+++ SOURCE EXCERPT

To be clear, I do think that dating and relationships are more than just the clothes we wear, but since making outfits is inextricably tied to knowing yourself and expressing it, it can be hard not to have a bit of an existential crisis when dating attire is concerned (I’m talking about myself tbh). The “game”, if you can even call it that, is about balancing what you think looks good on you with what should also be read as “good” by the other person. And while sentiment has improved considerably over the past for years, classic menswear and vintage (especially in trad styling) is still rough to be read as “good” when in non-special occasion situations.
I don’t share this just to be negative, but to encourage a healthy amount of self-awareness when getting dressed. So many people, especially young men, have been taught by blogs and Youtube hustlers that putting on a suit and tie is a magic key to getting dates when in reality, its much more nuanced than that. It’s not impossible, as you will go on to read, but it’s definitely a struggle whether you’re in the dating scene or in an existing relationship (as some menswear friends have told me).
It didn’t help that at the peak of my dating 3-4 years ago, I was ever so reminded that my style wasn’t the best for dating. According to a 2021 thread in one of my Asian American groups, the most a guy needs to do is wear a slim-fit button-up with the sleeves rolled up. In all honesty, this is probably good general advice today (especially if you’re in the millennial demo), even if it’s a bit of an agnostic look.
People love that shit. My hot take is that the nearly-universal attraction to the slim fit shirt + sleeves rolled up is actually what keeps us from progressing further in menswear. Thankfully, Gen Z has largely embraced wide fits as well as more expressiveness in overall attire, so perhaps things are looking up for the use of class/vintage menswear in dating (and the overall world). But this “game of appeal” must still be played, even if we are able to wear more of what we like in the current day.
As Yung Chomsky stated in what was ultimately the proto-version of this blog/pod, “[On a date] you are showing your social aptitude: the ability to dress one step better than your surroundings, but ONLY one step. That takes skill.” To be clear, this “step” is referring to edge (like sex appeal) and not necessarily formality, even though sometimes it can incorporate such elements. There are certainly items and style moves that make vintage/classic menswear attractive and even sexy! But there are also many things that are not, which makes this a rough game to play. Add in the fact that tailoring is not required for dates of any kind (which is an overall social good, mind you), it just makes the decision to wear it a potentially difficult one, especially if you opt for bolder stylings and are on the younger side.
In a Jackal Mag article that has unfortunately been deleted (all I have are the Reddit comments reacting to it), Aleks Cvetkovic wrote an article detailing how menswear guys love wearing “woman-repelling menswear”. Aleks ends the piece by saying that “[if] you’re single and dating[…]it’s beige chinos and t-shirts all the way.”
The article is a nice testament to how some guys dress for themselves instead of basing it on what is attractive to women (or our chosen gender). But the piece also makes it clear that even storied-menswear folk are aware that their favorite garments have dating and social shortcomings. Even the dudes in relationships say in the piece that they have to save their wild tailoring and accouterments for when they’re not on dates. The struggle doesn’t seem to end even when you’ve found your partner!

++++++
+++ DATA ROWS

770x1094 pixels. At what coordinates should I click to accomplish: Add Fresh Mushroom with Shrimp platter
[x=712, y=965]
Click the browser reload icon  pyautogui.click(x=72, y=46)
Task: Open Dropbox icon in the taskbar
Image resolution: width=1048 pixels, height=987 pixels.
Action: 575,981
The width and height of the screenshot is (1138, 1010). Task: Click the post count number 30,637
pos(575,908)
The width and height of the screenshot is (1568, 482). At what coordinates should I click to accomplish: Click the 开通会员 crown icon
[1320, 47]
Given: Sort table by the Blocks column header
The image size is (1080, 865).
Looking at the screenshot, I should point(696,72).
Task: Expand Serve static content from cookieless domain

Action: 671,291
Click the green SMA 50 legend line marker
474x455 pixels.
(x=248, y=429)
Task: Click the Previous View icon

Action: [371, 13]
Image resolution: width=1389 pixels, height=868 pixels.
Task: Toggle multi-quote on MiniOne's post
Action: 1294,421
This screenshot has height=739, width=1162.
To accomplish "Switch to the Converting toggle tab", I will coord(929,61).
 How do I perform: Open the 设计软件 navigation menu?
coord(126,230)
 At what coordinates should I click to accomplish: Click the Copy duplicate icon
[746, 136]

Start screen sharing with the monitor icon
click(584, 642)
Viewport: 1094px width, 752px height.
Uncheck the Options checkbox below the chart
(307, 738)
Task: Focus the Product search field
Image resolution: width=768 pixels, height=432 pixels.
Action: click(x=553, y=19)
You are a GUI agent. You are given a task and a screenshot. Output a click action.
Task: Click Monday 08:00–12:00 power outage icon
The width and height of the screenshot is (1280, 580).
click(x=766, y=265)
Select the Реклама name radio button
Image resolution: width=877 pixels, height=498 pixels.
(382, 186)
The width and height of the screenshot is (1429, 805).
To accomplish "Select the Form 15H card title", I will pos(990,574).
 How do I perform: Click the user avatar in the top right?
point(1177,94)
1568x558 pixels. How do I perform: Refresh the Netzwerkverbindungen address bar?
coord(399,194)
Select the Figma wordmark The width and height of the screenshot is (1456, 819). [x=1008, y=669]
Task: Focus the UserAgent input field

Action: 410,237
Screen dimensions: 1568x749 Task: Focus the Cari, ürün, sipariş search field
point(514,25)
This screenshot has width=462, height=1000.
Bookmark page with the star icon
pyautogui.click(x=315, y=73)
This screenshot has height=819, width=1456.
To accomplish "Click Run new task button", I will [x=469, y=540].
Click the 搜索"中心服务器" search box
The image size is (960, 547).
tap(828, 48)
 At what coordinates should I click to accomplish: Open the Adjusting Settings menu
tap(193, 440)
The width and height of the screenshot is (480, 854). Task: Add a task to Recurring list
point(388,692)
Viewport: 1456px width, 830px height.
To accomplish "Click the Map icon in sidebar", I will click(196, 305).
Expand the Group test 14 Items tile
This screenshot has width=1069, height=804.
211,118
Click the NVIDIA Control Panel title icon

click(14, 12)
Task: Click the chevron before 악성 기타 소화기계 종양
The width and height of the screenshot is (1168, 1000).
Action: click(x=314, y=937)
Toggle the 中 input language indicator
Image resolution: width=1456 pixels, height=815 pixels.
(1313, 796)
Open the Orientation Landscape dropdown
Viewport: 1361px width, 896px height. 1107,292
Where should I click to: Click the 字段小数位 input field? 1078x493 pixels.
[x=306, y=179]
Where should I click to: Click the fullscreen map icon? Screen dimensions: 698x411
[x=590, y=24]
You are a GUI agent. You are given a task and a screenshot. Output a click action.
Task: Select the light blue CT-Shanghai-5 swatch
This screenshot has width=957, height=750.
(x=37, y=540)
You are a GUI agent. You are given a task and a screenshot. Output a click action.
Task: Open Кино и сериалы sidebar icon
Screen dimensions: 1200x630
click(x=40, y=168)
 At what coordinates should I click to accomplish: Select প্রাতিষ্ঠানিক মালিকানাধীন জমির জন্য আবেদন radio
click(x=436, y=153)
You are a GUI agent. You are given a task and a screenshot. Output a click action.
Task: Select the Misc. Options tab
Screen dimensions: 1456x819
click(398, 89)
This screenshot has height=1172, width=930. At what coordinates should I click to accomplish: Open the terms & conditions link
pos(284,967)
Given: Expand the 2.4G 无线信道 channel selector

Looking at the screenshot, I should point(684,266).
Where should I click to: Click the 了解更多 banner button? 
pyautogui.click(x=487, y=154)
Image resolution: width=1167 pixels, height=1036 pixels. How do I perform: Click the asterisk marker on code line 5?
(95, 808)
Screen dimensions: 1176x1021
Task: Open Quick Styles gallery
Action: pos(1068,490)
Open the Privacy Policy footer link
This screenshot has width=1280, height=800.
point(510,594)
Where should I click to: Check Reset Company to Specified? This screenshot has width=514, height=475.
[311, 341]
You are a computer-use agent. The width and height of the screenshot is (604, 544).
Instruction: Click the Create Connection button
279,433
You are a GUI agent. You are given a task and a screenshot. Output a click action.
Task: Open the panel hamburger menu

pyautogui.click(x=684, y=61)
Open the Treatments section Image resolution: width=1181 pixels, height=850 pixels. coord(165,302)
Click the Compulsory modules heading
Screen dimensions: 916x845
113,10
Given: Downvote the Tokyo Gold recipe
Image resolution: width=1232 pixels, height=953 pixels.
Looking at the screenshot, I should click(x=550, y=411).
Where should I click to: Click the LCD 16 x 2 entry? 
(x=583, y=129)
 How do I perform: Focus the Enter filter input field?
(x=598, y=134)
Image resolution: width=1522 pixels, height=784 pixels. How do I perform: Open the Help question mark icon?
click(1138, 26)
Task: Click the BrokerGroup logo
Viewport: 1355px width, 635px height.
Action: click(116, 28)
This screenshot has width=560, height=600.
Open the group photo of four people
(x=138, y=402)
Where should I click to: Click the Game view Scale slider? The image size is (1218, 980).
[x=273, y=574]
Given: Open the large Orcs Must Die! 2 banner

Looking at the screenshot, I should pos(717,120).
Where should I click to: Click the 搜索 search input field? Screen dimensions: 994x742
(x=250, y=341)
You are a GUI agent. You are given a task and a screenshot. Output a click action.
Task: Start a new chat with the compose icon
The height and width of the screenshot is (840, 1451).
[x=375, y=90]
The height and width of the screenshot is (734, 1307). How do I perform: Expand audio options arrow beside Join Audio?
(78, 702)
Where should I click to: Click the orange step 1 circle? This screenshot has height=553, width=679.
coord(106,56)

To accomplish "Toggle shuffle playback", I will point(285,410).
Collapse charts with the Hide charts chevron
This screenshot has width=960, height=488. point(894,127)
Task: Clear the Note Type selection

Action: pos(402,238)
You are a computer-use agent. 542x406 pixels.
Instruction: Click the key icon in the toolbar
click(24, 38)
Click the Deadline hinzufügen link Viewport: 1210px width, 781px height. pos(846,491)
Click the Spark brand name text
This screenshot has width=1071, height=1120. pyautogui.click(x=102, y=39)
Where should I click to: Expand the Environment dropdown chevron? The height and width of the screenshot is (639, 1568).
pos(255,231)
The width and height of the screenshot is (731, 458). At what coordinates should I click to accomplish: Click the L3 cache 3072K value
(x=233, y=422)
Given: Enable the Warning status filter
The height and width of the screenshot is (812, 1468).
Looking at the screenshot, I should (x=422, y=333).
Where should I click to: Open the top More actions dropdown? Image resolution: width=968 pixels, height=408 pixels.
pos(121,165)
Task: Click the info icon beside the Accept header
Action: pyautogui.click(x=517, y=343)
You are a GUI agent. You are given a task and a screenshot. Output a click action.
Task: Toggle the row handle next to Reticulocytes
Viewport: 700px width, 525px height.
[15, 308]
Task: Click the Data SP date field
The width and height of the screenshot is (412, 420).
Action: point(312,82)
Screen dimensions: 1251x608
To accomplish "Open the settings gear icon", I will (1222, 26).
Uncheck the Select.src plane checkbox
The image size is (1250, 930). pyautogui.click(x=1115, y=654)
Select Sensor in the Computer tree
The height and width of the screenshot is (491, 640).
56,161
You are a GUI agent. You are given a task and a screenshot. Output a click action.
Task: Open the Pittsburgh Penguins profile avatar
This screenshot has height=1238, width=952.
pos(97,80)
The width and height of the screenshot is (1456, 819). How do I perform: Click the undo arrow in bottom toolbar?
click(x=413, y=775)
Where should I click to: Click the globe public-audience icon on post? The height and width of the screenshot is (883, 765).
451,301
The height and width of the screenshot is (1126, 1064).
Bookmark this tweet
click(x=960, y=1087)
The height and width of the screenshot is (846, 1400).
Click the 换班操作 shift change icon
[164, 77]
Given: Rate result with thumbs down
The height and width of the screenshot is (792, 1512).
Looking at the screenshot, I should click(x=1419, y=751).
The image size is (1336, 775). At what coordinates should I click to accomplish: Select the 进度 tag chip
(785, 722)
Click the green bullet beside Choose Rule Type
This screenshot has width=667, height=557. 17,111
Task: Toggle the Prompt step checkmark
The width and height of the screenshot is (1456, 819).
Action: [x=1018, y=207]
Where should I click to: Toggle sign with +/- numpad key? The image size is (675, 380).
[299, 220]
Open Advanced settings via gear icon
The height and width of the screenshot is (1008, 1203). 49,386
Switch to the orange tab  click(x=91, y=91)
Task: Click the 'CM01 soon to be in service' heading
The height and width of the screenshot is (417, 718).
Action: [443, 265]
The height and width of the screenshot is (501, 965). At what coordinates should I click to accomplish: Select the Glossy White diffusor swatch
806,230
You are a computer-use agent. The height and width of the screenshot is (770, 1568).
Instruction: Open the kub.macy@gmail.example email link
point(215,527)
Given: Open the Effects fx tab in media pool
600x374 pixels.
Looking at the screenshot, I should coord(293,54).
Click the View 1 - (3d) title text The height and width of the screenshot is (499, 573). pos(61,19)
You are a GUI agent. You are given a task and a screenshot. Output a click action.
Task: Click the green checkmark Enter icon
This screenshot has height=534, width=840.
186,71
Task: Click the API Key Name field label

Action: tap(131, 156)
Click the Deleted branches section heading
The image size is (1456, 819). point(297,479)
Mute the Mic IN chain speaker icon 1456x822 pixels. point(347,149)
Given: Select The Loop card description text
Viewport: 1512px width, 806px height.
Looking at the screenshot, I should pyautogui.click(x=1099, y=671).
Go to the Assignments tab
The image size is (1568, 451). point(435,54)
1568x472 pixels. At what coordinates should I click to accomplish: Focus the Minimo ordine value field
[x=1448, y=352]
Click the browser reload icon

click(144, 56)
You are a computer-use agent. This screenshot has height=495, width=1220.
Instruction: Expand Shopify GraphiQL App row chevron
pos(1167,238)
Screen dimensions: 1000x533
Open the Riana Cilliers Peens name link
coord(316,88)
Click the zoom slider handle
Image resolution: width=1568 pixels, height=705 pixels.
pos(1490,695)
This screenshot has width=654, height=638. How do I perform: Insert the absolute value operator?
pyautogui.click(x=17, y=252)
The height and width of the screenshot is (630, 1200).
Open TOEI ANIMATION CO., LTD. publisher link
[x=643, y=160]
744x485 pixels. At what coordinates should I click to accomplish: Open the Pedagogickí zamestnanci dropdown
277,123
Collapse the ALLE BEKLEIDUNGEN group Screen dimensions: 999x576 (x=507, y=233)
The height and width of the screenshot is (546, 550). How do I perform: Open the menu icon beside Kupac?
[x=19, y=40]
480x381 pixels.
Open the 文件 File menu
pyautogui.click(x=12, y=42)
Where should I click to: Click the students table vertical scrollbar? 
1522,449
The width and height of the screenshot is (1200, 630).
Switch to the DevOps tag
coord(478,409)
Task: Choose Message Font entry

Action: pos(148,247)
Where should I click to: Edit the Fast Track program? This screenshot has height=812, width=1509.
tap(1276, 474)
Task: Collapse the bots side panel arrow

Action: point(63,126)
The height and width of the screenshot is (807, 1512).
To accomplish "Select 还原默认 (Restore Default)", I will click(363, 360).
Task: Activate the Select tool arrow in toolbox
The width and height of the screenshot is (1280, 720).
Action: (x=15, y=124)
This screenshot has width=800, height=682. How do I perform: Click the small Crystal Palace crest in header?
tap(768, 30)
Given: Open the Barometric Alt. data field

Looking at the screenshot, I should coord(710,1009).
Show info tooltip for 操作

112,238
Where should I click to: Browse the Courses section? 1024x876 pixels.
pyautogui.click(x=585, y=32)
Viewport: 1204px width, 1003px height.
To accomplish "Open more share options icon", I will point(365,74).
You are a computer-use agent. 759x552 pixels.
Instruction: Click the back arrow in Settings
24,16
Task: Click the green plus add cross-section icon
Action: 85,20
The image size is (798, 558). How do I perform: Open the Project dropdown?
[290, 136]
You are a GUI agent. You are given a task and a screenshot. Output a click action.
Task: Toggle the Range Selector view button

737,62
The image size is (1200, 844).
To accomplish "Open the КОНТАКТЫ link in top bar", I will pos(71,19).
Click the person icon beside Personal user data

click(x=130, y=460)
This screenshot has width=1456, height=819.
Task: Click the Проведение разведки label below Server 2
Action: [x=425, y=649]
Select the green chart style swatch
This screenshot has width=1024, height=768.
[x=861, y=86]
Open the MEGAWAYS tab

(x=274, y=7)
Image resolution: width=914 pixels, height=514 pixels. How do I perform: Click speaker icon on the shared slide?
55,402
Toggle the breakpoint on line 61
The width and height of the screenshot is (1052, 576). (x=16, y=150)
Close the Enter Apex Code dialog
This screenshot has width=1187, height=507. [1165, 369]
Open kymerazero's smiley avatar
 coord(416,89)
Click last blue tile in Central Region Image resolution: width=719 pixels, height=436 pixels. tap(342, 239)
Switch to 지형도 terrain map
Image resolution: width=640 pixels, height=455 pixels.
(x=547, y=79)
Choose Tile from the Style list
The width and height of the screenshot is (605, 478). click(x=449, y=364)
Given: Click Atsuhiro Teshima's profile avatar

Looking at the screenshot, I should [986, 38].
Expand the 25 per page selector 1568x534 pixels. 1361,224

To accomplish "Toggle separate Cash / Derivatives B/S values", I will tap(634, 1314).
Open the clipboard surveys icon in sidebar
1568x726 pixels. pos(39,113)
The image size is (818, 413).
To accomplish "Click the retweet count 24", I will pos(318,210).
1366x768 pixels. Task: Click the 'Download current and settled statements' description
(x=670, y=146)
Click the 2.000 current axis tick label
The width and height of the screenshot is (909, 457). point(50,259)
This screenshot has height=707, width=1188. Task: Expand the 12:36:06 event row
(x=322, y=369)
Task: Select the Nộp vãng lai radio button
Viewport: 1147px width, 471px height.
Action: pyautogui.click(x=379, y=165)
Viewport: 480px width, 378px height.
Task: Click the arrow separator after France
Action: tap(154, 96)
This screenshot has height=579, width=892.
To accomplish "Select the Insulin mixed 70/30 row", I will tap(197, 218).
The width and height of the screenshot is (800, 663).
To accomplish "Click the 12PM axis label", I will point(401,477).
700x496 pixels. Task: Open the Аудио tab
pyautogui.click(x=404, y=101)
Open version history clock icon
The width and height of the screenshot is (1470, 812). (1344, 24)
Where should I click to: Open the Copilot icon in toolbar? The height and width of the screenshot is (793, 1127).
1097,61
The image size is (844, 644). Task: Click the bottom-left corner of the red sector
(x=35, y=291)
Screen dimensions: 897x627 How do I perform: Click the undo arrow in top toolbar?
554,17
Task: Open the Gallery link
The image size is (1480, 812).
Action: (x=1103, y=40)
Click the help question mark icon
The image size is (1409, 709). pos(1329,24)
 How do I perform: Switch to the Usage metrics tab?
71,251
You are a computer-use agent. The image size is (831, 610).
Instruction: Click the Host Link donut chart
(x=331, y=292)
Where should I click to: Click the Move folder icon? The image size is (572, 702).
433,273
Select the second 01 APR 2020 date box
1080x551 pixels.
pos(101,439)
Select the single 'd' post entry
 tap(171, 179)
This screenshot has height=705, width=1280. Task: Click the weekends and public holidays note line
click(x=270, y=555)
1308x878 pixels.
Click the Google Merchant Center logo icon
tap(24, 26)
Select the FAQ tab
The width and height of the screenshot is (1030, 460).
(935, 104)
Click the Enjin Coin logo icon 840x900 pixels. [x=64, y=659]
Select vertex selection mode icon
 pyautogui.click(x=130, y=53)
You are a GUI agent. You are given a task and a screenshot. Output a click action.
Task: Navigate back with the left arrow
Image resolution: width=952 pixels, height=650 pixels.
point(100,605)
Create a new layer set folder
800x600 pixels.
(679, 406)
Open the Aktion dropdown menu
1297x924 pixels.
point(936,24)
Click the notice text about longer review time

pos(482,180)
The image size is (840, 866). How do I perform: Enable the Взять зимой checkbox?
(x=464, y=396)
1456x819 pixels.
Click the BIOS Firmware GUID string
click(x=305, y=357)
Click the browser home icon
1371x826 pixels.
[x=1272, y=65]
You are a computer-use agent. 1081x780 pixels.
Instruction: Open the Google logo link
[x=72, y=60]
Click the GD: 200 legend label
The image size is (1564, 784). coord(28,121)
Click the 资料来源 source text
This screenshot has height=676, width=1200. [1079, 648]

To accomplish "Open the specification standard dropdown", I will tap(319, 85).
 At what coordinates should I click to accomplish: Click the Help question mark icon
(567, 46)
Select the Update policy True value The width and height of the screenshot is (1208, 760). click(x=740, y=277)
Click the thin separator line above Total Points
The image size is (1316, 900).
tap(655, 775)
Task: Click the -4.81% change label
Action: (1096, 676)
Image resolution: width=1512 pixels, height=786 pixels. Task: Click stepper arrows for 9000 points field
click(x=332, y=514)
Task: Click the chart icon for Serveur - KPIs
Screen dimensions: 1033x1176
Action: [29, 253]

++++++

> **STATED EXERCISE**
Return the part of the text on menswear and dating above between "In a Jackal" and "found your partner!", inclusive, copied word for word.

> **ANSWER TO THIS EXERCISE**
In a Jackal Mag article that has unfortunately been deleted (all I have are the Reddit comments reacting to it), Aleks Cvetkovic wrote an article detailing how menswear guys love wearing “woman-repelling menswear”. Aleks ends the piece by saying that “[if] you’re single and dating[…]it’s beige chinos and t-shirts all the way.”
The article is a nice testament to how some guys dress for themselves instead of basing it on what is attractive to women (or our chosen gender). But the piece also makes it clear that even storied-menswear folk are aware that their favorite garments have dating and social shortcomings. Even the dudes in relationships say in the piece that they have to save their wild tailoring and accouterments for when they’re not on dates. The struggle doesn’t seem to end even when you’ve found your partner!